▸ What to do:
1. Turn the records into a numbered list, starting at the line that contains "Given: Click the lightning" and ending with the last line of the records, and leave out blank lines.
2. Pick up the message about the SIGKILL in ptraced multithreaded exec where it stops, and keep writing it.

▸ Extract provided:
────

I am recently tracking a problem showing first in kernel 2.6.15 that 
ptraced multithreaded exec dies with a spurious SIGKILL (the url is 
https://bugzilla.redhat.com/bugzilla/show_bug.cgi?id=177240).

In this case, the child thread calls execve to run a user specified 
command. When running in ptraced environment (e.g. strace -f -o log 
./threadexec /bin/echo hi), the process dies by SIGKILL immediately 
after execing the command (/bin/echo in this example).

After some tracking, I found that it might be related with your patch 
in http://marc.theaimsgroup.com/?l=linux-kernel&m=112833915827432&w=2, 
titled "ptrace/coredump/exit_group deadlock".  After reversing your
patch, the case runs ok.

────

A run of records
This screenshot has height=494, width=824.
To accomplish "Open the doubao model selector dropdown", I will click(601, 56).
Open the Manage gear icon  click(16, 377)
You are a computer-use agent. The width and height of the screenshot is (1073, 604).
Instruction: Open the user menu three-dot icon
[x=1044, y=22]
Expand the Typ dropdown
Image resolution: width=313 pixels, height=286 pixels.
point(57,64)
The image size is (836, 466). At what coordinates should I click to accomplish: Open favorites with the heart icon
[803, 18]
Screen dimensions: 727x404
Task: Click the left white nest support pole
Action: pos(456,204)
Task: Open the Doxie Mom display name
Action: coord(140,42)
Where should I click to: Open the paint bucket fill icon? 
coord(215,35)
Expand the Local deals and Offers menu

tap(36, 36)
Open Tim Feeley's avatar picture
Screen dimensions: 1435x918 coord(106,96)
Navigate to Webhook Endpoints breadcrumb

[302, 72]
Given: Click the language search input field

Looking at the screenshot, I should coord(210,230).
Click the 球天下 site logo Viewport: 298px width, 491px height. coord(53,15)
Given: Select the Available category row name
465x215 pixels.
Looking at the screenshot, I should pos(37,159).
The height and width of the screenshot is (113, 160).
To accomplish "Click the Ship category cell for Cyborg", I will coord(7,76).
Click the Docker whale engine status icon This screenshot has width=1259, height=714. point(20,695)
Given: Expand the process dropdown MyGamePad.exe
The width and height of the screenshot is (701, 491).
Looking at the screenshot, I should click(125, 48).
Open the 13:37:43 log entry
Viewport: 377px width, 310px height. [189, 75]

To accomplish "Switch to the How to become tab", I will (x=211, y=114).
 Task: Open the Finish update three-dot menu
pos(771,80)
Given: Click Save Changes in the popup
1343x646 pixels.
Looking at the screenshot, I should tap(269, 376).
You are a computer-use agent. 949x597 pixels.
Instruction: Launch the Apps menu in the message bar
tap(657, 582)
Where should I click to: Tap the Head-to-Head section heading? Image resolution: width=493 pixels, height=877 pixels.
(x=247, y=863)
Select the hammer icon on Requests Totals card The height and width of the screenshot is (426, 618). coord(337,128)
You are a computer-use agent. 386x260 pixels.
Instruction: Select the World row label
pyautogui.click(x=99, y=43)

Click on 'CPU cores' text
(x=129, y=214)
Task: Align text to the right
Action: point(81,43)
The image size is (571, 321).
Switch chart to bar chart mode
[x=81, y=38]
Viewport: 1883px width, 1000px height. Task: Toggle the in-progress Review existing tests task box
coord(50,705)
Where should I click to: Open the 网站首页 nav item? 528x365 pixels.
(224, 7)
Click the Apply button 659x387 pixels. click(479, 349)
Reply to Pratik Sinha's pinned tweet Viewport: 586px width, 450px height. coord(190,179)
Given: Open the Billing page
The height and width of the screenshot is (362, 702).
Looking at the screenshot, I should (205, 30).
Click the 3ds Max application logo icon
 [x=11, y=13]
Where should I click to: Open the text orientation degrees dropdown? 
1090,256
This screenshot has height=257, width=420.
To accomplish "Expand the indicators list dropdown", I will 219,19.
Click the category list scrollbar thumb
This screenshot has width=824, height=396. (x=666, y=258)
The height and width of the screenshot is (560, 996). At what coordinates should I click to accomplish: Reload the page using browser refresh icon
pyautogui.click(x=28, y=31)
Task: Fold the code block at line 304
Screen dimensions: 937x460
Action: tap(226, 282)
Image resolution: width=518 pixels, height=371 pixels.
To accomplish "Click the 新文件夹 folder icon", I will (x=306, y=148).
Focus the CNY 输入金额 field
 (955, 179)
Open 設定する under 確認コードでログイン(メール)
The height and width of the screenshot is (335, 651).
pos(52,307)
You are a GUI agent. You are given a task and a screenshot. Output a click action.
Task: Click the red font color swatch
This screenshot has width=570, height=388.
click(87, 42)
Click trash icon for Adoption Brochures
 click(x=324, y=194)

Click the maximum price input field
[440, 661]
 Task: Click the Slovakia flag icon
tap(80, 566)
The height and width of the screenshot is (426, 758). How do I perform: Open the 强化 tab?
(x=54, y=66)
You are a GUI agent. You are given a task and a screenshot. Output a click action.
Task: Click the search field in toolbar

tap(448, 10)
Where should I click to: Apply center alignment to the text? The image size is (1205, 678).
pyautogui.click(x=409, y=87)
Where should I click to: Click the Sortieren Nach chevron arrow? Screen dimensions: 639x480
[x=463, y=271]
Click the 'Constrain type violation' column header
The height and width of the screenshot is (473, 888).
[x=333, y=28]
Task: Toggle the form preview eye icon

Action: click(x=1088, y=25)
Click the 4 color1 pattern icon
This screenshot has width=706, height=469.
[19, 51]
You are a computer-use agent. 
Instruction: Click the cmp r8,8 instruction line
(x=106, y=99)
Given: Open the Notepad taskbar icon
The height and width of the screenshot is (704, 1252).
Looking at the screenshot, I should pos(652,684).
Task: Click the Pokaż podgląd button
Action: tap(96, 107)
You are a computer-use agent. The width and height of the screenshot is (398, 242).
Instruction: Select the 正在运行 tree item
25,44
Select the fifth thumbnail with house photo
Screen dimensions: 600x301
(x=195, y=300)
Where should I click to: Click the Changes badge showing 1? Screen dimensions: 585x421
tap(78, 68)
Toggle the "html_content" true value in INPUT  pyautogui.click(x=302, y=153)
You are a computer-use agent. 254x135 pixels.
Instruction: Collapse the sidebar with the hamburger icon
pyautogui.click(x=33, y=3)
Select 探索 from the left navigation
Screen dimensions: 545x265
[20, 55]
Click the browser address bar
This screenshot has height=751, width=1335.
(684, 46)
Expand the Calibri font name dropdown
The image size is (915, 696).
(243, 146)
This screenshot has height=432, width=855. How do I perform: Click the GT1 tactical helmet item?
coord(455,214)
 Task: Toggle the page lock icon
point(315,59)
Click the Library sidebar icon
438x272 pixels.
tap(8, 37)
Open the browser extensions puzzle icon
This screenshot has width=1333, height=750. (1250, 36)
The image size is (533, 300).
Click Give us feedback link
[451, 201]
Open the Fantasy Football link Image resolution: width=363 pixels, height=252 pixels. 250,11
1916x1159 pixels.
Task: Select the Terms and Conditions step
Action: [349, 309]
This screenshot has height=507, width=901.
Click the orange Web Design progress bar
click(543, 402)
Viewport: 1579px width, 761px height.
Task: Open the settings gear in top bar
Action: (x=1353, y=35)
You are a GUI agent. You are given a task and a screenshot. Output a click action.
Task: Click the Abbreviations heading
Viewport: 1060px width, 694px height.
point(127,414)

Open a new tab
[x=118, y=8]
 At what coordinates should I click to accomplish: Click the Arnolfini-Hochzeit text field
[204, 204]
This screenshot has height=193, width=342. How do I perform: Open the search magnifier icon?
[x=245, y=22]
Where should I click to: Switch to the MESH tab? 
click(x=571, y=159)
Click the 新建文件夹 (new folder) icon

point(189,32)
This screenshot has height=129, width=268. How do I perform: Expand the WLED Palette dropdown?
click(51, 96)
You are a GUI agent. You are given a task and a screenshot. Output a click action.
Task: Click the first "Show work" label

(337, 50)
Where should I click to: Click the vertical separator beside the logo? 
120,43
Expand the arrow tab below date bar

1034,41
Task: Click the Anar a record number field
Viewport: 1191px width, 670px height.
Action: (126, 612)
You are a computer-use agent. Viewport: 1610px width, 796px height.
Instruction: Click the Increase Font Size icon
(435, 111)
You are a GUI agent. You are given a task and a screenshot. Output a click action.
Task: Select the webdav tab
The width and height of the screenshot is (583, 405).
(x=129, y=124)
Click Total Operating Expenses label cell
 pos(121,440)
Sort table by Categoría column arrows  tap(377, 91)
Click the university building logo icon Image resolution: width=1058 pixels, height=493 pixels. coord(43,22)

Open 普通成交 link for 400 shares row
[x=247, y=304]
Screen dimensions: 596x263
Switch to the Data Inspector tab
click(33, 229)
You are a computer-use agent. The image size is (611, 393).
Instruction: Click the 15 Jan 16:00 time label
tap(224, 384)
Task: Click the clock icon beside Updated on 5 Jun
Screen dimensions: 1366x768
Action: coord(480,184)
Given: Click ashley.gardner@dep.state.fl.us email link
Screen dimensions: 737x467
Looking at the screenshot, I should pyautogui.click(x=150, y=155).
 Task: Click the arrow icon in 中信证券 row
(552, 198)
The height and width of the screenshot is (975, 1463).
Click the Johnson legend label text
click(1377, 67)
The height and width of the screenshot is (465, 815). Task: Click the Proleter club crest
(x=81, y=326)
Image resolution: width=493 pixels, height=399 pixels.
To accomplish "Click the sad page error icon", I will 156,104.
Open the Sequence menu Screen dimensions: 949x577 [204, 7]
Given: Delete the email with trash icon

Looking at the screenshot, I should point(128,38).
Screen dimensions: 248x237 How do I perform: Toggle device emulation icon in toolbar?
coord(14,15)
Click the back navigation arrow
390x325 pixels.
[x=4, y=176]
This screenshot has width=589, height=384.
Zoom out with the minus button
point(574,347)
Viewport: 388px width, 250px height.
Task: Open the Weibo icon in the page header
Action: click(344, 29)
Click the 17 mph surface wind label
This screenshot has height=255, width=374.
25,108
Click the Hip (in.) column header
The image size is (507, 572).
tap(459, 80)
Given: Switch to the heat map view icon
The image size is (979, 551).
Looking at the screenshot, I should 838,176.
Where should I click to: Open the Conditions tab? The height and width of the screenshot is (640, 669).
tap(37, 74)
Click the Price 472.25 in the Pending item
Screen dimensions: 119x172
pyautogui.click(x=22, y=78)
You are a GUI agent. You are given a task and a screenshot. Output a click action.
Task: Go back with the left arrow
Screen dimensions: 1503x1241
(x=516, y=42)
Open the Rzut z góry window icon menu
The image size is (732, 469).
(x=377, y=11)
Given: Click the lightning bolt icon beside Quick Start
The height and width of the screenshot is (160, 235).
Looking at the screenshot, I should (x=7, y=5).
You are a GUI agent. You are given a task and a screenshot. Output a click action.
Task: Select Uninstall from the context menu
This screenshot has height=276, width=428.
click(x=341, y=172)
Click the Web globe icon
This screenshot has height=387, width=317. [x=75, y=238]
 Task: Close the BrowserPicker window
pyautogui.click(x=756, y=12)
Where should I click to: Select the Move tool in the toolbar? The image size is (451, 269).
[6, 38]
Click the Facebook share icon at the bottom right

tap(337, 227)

────

▸ Results in order:
1.
1. Given: Click the lightning bolt icon beside Quick Start
2. The height and width of the screenshot is (160, 235).
3. Looking at the screenshot, I should (x=7, y=5).
4. You are a GUI agent. You are given a task and a screenshot. Output a click action.
5. Task: Select Uninstall from the context menu
6. This screenshot has height=276, width=428.
7. click(x=341, y=172)
8. Click the Web globe icon
9. This screenshot has height=387, width=317. [x=75, y=238]
10.  Task: Close the BrowserPicker window
11. pyautogui.click(x=756, y=12)
12. Where should I click to: Select the Move tool in the toolbar? The image size is (451, 269).
13. [6, 38]
14. Click the Facebook share icon at the bottom right
15. tap(337, 227)

2.
The SIGKILL is sent in ptrace_untrace when sys_execve call flush_old_exec
to flush the old executable.  In that process, signal->flags of threadexec
is set to SIGNAL_GROUP_EXIT by zap_other_threads.  And the following code 
send the fatal SIGKILL to threadexec, so it dies.

+	if (child->signal->flags & SIGNAL_GROUP_EXIT) {
+		sigaddset(&child->pending.signal, SIGKILL);
+		signal_wake_up(child, 1);
+	}

I am not sure if I understand all these code.  But I see that you 
mentioned that "The __ptrace_unlink does nothing because the signal->flags 
is set to SIGNAL_GROUP_EXIT|SIGNAL_STOP_DEQUEUED".  Maybe the above code 
should change to something like this:

+       if (child->signal->flags & (SIGNAL_GROUP_EXIT|SIGNAL_STOP_DEQUEUED) ) {
+               sigaddset(&child->pending.signal, SIGKILL);
+               signal_wake_up(child, 1);
+       }

That is just my guess anyway.  Forgive me if it is incorrect.  

BTW, you mentioned a gdb bug report which can reproduce the deadlock you are
trying to fix.  Can you give me a pointer to that?  That will be helpful 
for me to understand more cleanly about the problem.  Thanks in advance.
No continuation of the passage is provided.